L’exemple du dispositionnalisme bourdieusien

Pierre Bourdieu a recours à l’outil dispositionnel pour expliquer les phénomènes de domination. En effet, si celle-ci s’explique par la lutte et le conflit au sein de champs (économique, politique, religieux, scientifique, culturel, littéraire, de la mode, etc. – Bourdieu, 1984), c’est-à-dire au sein d’espaces structurés de positions sociales où les individus ont relativement aux autres des positions de dominants ou de dominés selon qu’ils possèdent au sein de ce champ plus ou moins de pouvoir (acquis grâce aux différentes formes de capital accumulées : économique, culturel, social et symbolique), elle s’explique aussi très largement par l’accord ou plutôt la complicité des dominés. Le concept chargé de rendre compte de cette soumission acceptée est celui de violence symbolique :

« La violence symbolique est cette forme particulière de la contrainte qui ne peut s’exercer qu’avec la complicité active – ce qui ne veut pas dire consciente et volontaire – de ceux qui la subissent et qui ne sont déterminés que dans la mesure où ils se privent de la possibilité d’une liberté fondée sur la prise de conscience » (Bourdieu, 1989 : 12).

Quel est précisément le ressort de ce dispositif amenant les dominés à se priver eux-mêmes de la possibilité de se libérer, et qui n’est ni conscient ni volontaire ? Pour l’auteur, « la reconnaissance de la légitimité n’est pas, comme le croit Max Weber, un acte libre de la conscience claire » (Bourdieu, 1997 : 211). L’idée force est que la complicité s’exerce

« dans l’obscurité des dispositions de l’habitus, où sont inscrits les schèmes de perception, d’appréciation et d’action qui fondent, en deçà des décisions de la conscience et des contrôles de la volonté, une relation de connaissance et de reconnaissance pratique profondément obscure à elle-même » (Ibid. : 204).

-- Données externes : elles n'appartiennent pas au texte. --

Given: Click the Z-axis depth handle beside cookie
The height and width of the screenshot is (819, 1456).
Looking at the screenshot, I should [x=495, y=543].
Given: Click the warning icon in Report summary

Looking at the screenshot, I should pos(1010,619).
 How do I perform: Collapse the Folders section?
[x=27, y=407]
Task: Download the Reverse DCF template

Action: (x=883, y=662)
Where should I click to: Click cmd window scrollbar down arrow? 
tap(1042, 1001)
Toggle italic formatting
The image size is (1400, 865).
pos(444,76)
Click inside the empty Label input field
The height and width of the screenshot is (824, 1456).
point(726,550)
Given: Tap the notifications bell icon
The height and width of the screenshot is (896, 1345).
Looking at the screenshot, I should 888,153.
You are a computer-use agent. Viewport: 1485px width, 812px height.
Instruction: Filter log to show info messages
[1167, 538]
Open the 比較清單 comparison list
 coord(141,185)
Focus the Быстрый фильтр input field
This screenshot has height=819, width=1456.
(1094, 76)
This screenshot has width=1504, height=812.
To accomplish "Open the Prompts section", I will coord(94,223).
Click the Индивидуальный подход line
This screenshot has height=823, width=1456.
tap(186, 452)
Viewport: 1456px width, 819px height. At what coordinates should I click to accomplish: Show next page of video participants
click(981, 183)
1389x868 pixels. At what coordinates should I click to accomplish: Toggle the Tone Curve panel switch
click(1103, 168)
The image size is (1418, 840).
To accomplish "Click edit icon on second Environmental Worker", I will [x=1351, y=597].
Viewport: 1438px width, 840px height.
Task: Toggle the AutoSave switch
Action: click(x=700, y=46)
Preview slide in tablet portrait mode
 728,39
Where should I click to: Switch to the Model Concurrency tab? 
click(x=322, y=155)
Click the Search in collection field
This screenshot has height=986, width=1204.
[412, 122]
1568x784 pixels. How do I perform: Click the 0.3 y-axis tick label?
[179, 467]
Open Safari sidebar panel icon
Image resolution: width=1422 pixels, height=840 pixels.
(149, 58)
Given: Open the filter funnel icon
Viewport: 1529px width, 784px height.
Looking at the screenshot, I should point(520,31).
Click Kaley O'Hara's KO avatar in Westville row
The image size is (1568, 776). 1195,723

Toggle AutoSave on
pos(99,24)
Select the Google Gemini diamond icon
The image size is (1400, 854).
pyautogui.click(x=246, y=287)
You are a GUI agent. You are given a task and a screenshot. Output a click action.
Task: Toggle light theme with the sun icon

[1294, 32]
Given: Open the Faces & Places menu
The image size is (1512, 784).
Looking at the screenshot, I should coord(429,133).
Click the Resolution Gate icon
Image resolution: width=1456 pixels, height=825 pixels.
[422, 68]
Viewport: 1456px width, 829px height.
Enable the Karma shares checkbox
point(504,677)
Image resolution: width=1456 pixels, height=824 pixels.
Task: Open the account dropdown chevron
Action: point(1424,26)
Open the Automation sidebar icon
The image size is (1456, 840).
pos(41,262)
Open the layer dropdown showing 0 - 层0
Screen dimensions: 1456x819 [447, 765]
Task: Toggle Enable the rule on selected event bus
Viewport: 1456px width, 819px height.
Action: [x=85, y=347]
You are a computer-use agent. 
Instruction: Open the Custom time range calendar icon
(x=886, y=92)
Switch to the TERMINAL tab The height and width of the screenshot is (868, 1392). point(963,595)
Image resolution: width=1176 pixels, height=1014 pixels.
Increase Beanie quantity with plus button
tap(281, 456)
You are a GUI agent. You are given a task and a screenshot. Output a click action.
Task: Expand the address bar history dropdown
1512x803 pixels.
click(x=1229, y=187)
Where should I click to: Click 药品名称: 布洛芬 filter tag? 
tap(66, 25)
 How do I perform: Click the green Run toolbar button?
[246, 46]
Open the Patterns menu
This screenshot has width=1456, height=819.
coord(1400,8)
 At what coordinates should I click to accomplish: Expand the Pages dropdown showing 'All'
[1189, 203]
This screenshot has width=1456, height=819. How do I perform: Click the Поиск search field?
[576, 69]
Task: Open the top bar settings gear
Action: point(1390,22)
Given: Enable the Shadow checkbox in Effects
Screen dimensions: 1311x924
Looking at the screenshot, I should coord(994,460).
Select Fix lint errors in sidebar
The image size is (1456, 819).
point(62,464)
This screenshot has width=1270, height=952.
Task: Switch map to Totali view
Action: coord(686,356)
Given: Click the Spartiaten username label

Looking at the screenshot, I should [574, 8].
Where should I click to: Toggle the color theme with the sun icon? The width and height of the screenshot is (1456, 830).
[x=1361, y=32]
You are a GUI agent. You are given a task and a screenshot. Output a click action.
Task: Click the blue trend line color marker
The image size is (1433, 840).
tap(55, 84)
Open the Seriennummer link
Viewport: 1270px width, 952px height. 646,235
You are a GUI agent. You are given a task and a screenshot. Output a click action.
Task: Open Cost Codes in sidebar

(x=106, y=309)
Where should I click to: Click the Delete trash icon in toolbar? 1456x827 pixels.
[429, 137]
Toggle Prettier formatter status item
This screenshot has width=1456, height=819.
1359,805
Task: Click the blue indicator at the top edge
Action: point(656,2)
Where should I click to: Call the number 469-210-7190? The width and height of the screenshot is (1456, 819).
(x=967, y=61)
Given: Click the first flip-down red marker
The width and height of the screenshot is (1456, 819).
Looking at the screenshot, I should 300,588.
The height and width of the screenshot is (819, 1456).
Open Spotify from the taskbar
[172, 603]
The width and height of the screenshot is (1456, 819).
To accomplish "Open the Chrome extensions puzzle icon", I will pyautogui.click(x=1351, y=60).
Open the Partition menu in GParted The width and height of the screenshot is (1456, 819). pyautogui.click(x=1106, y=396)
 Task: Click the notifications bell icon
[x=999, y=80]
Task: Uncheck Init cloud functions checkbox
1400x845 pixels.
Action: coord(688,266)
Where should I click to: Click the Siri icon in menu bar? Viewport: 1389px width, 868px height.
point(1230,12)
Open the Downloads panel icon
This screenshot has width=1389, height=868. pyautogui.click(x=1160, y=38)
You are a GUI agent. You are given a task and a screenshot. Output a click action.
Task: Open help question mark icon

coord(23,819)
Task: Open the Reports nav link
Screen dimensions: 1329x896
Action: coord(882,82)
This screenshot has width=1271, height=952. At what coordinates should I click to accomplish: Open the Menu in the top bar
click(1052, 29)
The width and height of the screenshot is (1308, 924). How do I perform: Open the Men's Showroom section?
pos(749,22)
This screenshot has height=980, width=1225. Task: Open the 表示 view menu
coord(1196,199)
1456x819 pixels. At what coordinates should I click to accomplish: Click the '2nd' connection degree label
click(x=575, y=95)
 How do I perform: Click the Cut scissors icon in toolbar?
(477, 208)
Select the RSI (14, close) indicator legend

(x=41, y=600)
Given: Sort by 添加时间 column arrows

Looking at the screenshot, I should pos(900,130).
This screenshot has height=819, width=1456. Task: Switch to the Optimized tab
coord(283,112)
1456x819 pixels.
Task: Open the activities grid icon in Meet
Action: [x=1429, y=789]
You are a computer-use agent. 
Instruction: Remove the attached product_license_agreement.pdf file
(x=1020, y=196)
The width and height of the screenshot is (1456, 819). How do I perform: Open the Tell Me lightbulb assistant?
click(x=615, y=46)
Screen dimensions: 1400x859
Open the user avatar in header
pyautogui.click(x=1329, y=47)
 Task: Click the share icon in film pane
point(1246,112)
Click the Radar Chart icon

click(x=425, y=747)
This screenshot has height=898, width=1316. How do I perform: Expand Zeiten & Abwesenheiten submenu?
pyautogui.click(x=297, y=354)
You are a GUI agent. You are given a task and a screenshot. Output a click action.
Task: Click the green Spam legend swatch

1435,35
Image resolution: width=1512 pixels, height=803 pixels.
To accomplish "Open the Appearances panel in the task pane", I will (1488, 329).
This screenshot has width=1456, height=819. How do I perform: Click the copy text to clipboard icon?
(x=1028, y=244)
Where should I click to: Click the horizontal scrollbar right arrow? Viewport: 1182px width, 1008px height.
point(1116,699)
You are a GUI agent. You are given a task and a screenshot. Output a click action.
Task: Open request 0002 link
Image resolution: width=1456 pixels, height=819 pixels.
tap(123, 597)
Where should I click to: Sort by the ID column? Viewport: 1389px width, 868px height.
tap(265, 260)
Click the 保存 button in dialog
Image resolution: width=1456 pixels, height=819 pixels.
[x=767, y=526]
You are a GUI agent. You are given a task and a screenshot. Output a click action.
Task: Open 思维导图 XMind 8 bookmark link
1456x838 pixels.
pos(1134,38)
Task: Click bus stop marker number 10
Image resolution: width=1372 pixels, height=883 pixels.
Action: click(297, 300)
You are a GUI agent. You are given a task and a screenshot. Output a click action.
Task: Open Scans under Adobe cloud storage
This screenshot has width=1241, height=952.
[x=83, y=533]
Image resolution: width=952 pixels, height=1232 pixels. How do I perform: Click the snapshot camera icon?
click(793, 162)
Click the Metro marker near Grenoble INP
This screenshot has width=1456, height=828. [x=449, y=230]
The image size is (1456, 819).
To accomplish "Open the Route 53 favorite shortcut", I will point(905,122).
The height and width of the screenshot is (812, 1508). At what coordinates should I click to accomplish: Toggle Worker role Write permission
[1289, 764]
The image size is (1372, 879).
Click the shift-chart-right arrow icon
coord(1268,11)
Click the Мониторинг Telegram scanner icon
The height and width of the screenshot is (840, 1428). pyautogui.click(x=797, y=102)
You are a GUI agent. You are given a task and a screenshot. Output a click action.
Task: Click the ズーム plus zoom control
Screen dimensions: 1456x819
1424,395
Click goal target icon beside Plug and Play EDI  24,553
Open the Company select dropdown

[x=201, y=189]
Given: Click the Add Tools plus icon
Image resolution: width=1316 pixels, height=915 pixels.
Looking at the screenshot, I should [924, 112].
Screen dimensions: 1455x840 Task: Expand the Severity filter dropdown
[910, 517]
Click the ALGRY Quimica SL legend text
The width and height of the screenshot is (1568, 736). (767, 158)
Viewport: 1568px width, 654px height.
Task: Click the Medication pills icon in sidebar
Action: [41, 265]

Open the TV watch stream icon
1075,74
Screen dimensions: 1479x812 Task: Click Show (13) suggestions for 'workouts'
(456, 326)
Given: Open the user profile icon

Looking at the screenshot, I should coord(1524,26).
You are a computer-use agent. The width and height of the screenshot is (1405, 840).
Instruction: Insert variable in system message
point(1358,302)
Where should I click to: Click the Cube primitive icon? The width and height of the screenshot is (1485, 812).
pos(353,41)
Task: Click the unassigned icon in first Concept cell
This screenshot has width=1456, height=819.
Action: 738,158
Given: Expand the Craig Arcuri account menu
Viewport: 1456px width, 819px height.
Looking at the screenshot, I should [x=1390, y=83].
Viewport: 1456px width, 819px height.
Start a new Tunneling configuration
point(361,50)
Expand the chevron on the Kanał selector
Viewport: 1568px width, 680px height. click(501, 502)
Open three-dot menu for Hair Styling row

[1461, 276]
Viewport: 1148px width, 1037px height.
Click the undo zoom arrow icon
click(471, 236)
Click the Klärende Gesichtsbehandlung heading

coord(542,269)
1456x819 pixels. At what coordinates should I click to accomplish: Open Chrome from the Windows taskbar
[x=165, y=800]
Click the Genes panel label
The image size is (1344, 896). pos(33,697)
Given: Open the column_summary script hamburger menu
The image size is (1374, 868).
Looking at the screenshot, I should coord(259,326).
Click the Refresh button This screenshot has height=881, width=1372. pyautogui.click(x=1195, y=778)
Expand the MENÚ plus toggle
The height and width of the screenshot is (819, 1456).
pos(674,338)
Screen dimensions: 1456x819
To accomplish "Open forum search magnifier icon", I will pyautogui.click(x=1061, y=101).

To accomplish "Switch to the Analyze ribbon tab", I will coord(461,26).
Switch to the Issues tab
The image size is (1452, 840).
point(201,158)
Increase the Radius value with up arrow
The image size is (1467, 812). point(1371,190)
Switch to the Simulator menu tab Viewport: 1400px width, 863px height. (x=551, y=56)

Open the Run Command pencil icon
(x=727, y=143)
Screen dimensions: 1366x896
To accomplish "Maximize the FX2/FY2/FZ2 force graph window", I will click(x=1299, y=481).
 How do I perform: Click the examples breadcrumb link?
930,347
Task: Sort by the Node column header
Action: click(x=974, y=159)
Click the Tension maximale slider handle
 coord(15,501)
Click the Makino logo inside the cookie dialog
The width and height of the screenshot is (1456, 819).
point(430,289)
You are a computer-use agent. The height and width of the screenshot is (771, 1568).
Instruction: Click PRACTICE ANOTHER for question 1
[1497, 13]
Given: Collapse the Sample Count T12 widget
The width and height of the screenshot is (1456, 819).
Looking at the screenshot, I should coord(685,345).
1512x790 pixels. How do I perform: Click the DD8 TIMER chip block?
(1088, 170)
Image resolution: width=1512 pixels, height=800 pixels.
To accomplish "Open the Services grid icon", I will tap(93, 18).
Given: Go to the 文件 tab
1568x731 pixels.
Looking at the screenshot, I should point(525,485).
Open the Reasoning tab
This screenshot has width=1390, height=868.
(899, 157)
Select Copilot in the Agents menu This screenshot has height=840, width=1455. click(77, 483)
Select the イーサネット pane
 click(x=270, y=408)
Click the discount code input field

Le monde est donc perçu et compris selon des catégories, des concepts, et surtout des schémas (par exemple les relations haut/bas, masculin/féminin, blanc/noir) imposés par l’ordre social et incorporés par les agents sous la forme de dispositions. Ces structures cognitives sont le reflet des structures objectives du monde, et par conséquent de la domination inhérente aux relations sociales qui fait qu’elle est acceptée comme parfaitement naturelle. Ainsi, la complicité dont font preuve les dominés n’est ni un déterminisme imposé de l’extérieur, puisque justement ils y jouent une part, ni non plus un acte délibéré, au sens où il serait le fruit d’une délibération intérieure analysable dans les termes de la sociologie compréhensive. « On ne peut penser cette forme de domination qu’à condition de dépasser l’alternative de la contrainte par des forces et du consentement à des raisons, de la coercition mécanique et de la soumission volontaire, libre, délibérée » (Ibid. : 204). C’est tout l’intérêt d’une théorie dispositionnaliste que de dépasser cette alternative. On peut donner deux exemples de domination reposant sur des habitus, c’est-à-dire des ensembles de dispositions acquises : la domination masculine et la domination politique. À travers deux ouvrages, P. Bourdieu (1980, 1998) explore les signes et les causes de domination masculine, notamment au sein de la société kabyle :

« S’il est tout à fait illusoire de croire que la violence symbolique peut être vaincue par les seules armes de la conscience et de la volonté, c’est que les effets et les conditions de son efficacité sont durablement inscrits dans les corps sous forme de dispositions. (…) On observe ainsi que, lorsque les contraintes externes s’abolissent et que les libertés formelles – droit de vote, droit à l’éducation, accès à toutes les professions y compris politiques – sont acquises, l’auto-exclusion et la « vocation » (…) viennent prendre le relais de l’exclusion expresse : le rejet hors des lieux publics, qui, lorsqu’il s’affirme explicitement, comme chez les Kabyles, condamne les femmes à des espaces séparés et fait de l’approche d’un espace masculin, comme les abords du lieu d’assemblée, une épreuve terrible, peut s’accomplir ailleurs, presque aussi efficacement, au travers de cette sorte d’agoraphobie socialement imposée qui peut survivre longtemps à l’abolition des interdits les plus visibles et qui conduit les femmes à s’exclure elles-mêmes de l’agora » (Bourdieu, 1998 : 45).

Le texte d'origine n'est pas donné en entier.